• _Your objective_: Omitting every picture, copy the lines from the one that contains "750x568 pixels. How" through the last line of the records below, exactly and with nothing added.

• _Saved entries_:
———
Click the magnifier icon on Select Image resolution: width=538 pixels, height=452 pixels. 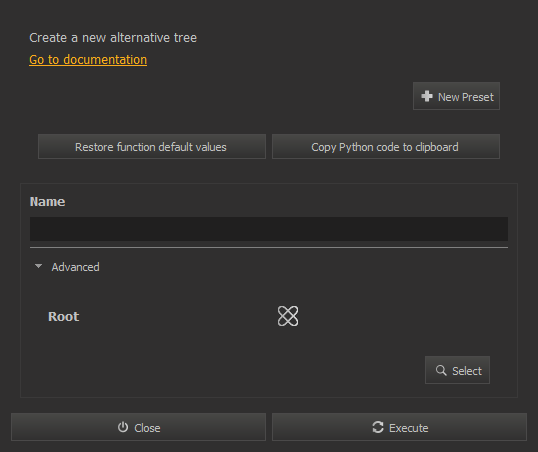pyautogui.click(x=441, y=370)
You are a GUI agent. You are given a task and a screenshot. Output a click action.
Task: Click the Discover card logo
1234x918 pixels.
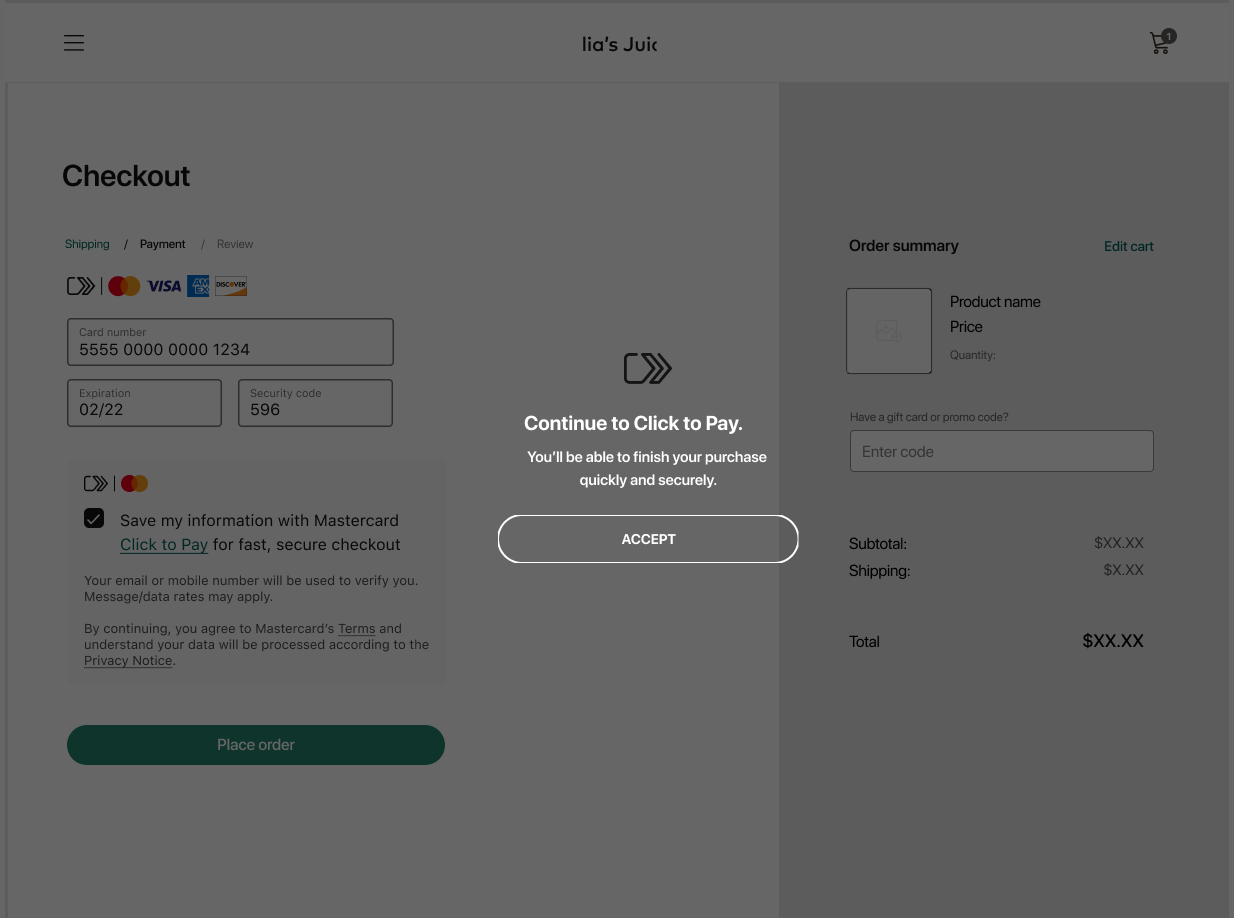[x=231, y=287]
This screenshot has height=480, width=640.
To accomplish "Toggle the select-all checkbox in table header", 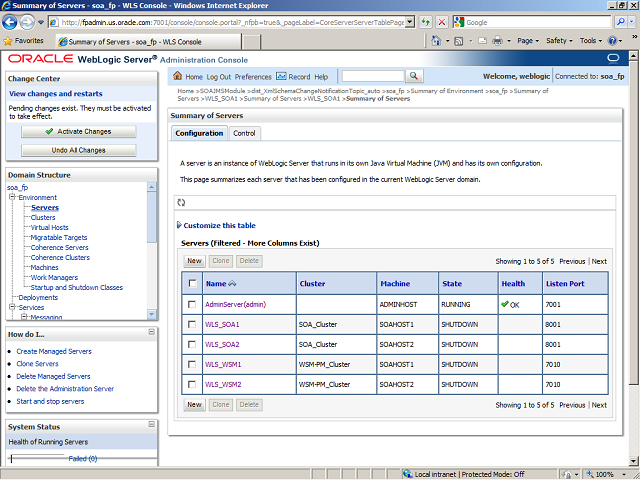I will click(x=191, y=284).
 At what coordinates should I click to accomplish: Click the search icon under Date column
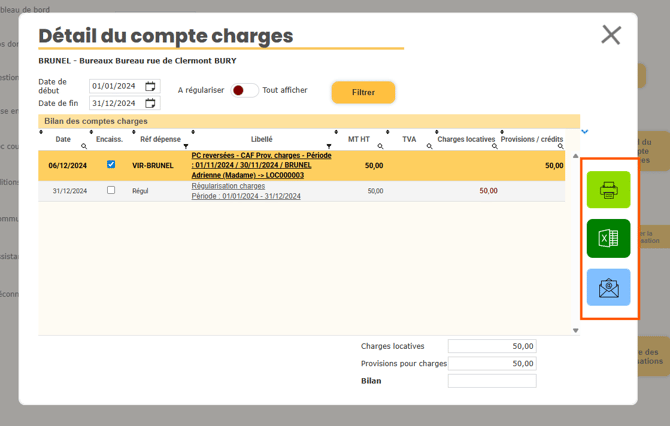tap(84, 147)
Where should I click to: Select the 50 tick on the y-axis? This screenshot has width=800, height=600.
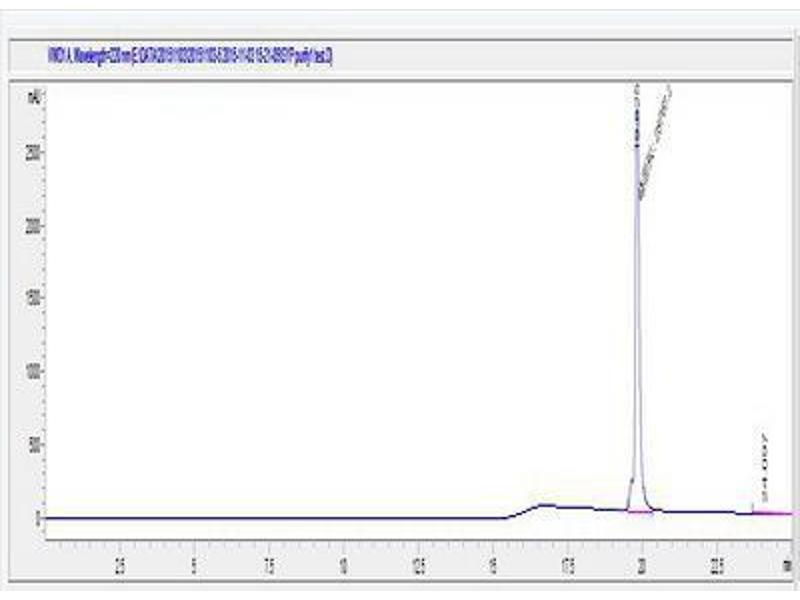point(34,445)
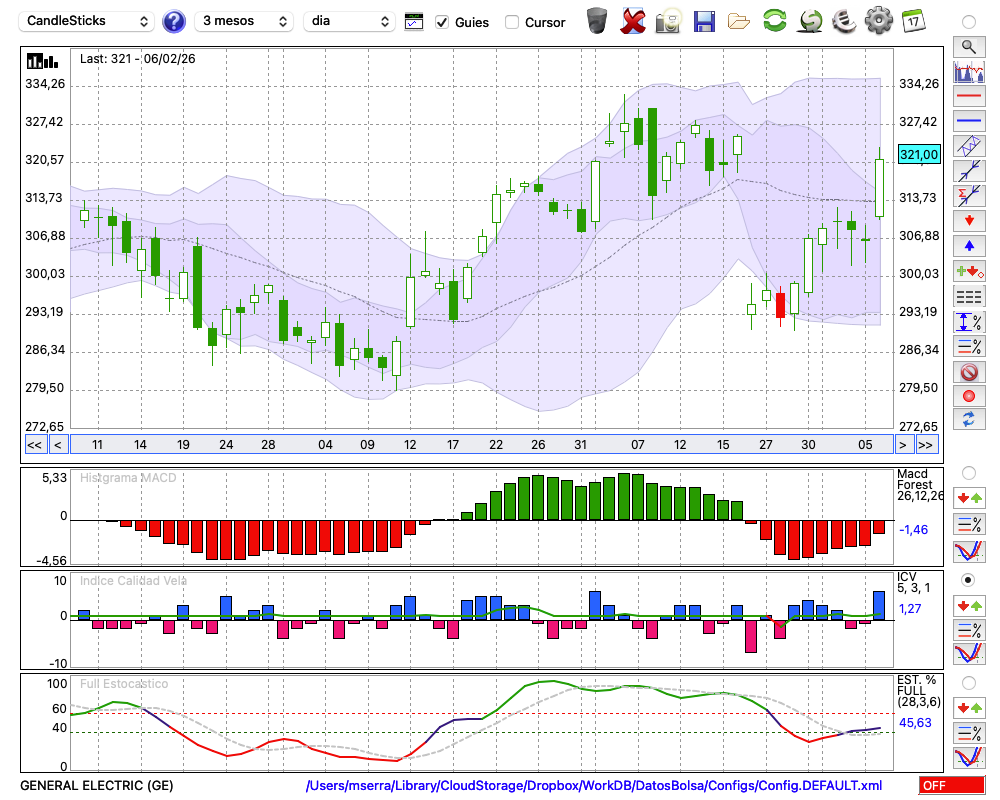Open the 3 mesos period dropdown
The width and height of the screenshot is (1000, 800).
[x=244, y=21]
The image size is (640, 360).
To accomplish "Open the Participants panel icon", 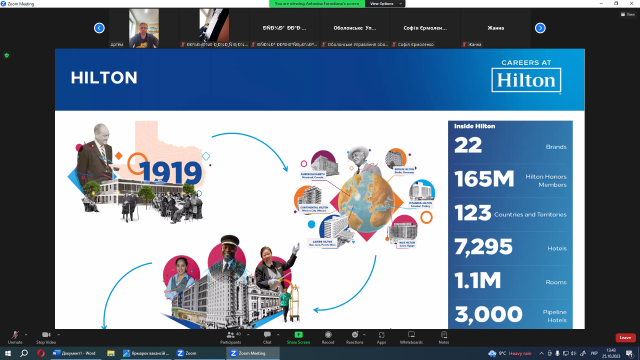I will (x=231, y=335).
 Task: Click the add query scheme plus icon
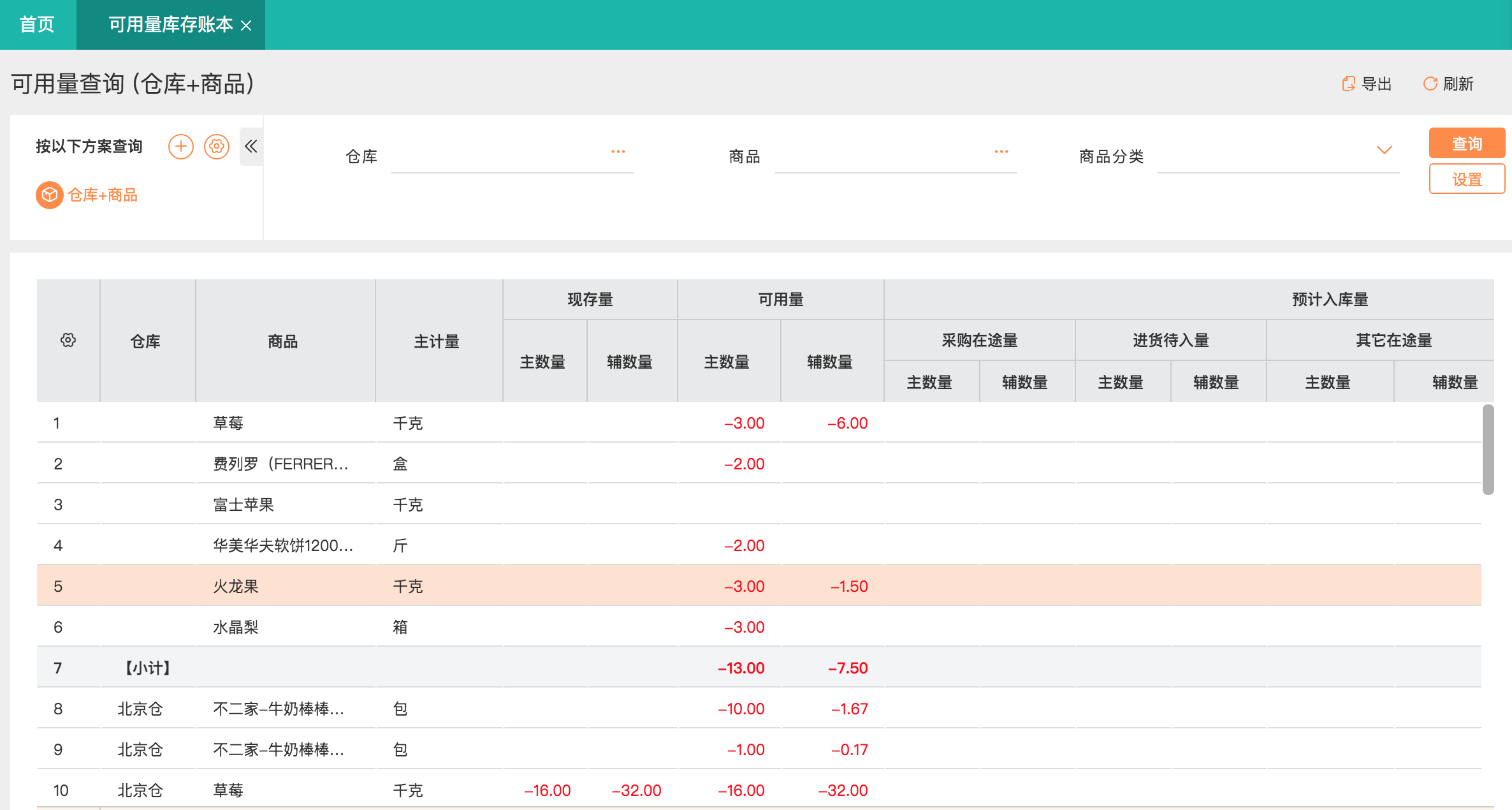click(181, 146)
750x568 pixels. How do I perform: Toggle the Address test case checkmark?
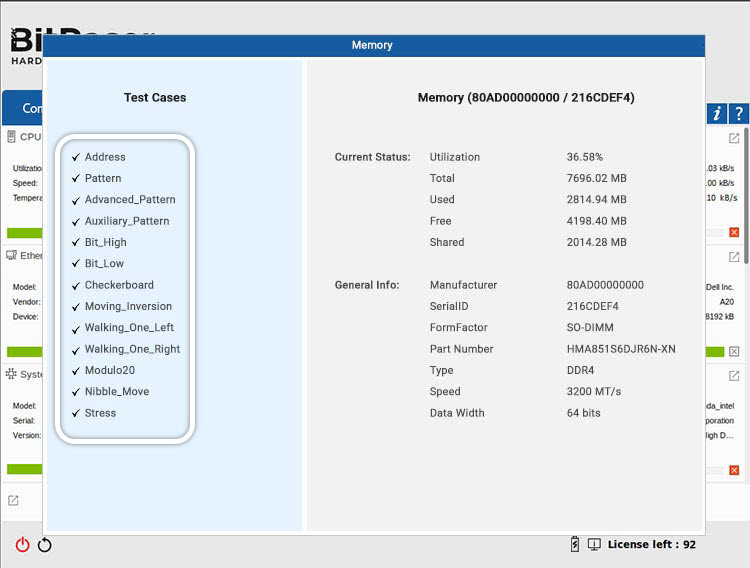pos(76,157)
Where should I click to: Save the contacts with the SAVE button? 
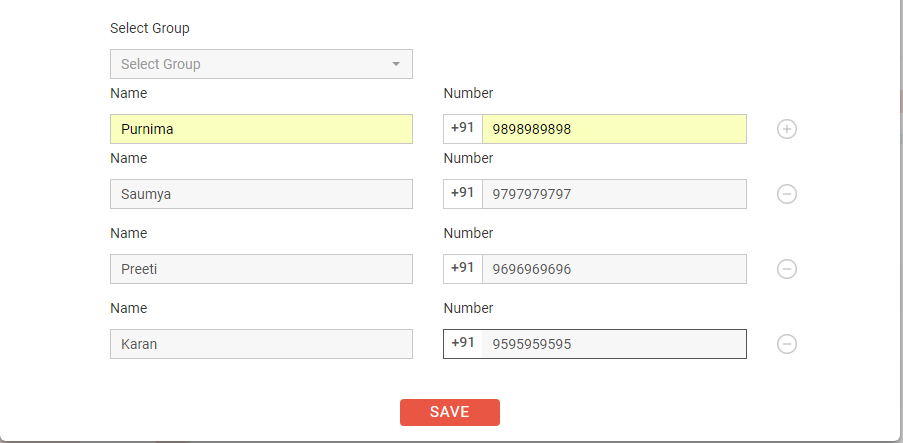pos(450,412)
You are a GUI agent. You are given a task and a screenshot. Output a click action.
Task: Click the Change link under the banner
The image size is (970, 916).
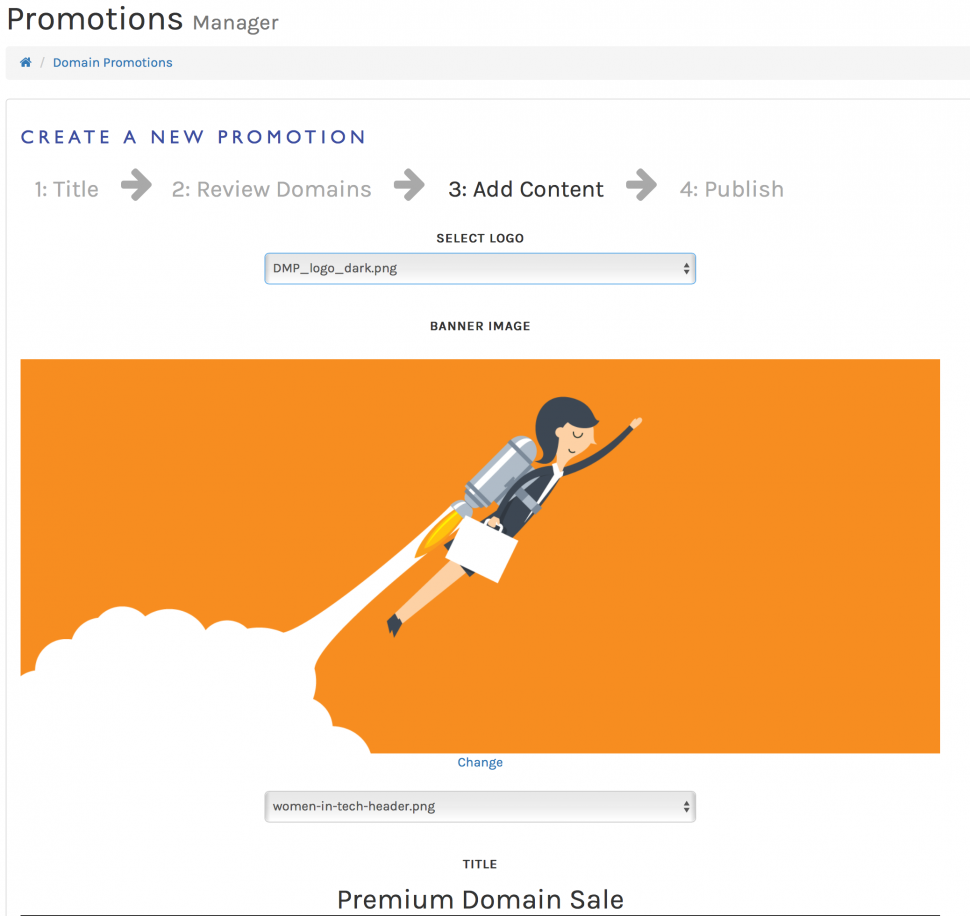(x=480, y=762)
———
• _Result_:
750x568 pixels. How do I perform: Toggle the Address test case checkmark?
pos(76,157)
Where should I click to: Save the contacts with the SAVE button? 
pos(450,412)
You are a GUI agent. You are given a task and a screenshot. Output a click action.
Task: Click the Change link under the banner
The image size is (970, 916).
(x=480, y=762)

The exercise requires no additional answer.